How we cut shrinkage 12% in 90 days without hiring loss prevention

So I took over this store in March and the shrinkage was running 3.2%. Corporate was breathing down my neck. I didn't have budget for a dedicated LP person, and honestly, I had no idea where to start beyond "tell people to stop stealing." First thing I did was pull 6 months of exception reports from our Square system. Turns out we had massive discrepancies in the stockroom—stuff was in the system but not on shelves, and vice versa. Not theft. Just chaos. We implemented cycle counts.

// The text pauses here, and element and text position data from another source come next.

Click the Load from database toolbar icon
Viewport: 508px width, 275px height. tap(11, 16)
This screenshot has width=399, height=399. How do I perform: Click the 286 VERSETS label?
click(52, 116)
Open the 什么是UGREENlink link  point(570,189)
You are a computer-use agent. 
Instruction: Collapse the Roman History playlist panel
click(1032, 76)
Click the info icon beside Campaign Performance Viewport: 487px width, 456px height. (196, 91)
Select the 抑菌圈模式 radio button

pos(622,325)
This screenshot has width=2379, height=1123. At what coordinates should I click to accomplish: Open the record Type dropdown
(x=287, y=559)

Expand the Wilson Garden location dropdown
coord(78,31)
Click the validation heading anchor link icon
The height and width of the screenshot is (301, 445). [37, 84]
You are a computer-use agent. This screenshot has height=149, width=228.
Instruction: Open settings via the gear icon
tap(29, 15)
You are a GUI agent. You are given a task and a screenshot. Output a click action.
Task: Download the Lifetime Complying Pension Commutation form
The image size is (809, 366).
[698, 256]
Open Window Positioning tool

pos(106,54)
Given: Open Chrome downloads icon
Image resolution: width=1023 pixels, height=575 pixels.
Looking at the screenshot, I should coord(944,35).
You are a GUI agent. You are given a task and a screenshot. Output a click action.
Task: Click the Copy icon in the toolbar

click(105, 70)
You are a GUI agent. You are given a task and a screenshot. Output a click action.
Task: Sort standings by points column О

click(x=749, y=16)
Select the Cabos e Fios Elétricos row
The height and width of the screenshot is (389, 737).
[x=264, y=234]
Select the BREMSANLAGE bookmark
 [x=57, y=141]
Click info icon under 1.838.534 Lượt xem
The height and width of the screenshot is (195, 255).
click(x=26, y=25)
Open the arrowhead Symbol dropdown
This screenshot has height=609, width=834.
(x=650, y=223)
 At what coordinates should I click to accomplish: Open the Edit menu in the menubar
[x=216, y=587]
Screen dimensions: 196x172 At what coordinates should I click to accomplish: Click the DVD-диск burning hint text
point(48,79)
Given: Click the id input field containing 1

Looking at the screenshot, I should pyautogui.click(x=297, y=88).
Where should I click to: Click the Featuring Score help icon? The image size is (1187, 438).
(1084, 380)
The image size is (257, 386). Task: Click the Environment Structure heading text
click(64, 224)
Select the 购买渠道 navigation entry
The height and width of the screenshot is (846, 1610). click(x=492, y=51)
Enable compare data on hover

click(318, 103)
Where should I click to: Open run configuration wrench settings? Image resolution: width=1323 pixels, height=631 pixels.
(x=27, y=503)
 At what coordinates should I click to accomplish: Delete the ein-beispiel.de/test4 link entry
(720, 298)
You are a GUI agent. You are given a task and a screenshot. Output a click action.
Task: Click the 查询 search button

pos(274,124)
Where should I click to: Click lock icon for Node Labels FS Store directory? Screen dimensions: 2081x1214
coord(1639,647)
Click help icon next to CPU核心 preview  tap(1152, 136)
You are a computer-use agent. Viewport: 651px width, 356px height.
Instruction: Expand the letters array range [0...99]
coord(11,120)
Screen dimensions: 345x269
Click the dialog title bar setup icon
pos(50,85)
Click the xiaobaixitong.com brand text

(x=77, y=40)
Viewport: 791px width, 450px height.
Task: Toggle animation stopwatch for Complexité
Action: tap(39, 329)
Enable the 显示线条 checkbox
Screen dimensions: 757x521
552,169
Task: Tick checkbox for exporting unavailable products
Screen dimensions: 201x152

Not a full inventory recount, but 10-15% of our SKUs every single day, rotating through categories. Takes maybe 90 minutes with my assistant manager. We'd catch things like "200 units of the 16oz deodorant" marked as location X when they were actually in Y. Square would update and we'd adjust on the fly. Second move was visibility. I moved high-ticket items (beauty, electronics) to the front wall instead of buried in the aisles. Sounds basic, but shrink dropped just from that because staff could actually see if something looked off. Third—and this one felt weird at first—I started doing 15-minute team huddles on Fridays where I'd literally show numbers. "We're at 2.8% shrink this month, we want to hit 2.2%." People respond to targets when they see them. Staff started actually caring about accountability. By June we hit 2.0%. We're maintaining it now in Q4, which is our nightmare season. Total investment: time and attention. No new tools. Sometimes the answer isn't better software—it's just knowing your numbers cold and involving your team. Anyone else tackle shrink without the budget for actual LP coverage? 😅
📱Jess (store manager)B2B

3 comments

Here's what actually moves the needle:

  • Cycle count discipline — Weekly, not monthly. Hit high-shrink categories (health/beauty, electronics). Catches discrepancies before they balloon.
  • Receipt audit spot-checks — 5-10 random transactions daily. Look for voids, discounts, no-scan patterns. Takes 15 minutes, catches bad habits fast.
  • Front-end coaching — Your cashiers are either your biggest leak or your best filter. Retrain on proper scanning. Make it about accuracy, not accusation.
  • Receiving tightness — Verify counts on 100% of high-risk receives. No exceptions. Shrink starts here, not on the floor.
  • Camera footage review — Don't just install them. Review problem areas monthly. Takes 30 minutes, shows patterns.
  • Markdown discipline — Clearance merch that sits becomes theft. Mark it down faster, move it.
  • We hit 14% reduction doing exactly this. No new headcount. Just process work.

    Mar 19

    12% in 90 days is solid. A few things I need to know before I believe this holds:

    What was your baseline shrink rate, and what's your store format? A 12% reduction looks different at 2% shrink versus 6%.

    Second—were you doing anything else operational during those 90 days? New inventory system, different receiving process, changed your cycle count frequency? Because shrink moves fast when you tighten counting, but it creeps back just as fast if you don't lock in the process.

    I'm asking because I've seen people cut shrink hard for a quarter, then watch it climb back when the novelty wears off.

    Mar 19

    I'd audit my receiving process first—most of our shrink was vendor short-ships we weren't catching. Then I'd tighten cycle counts to twice weekly on high-theft categories. Trained existing staff on spot-checks instead of hiring. Took three weeks to see movement, 12% drop by week 12.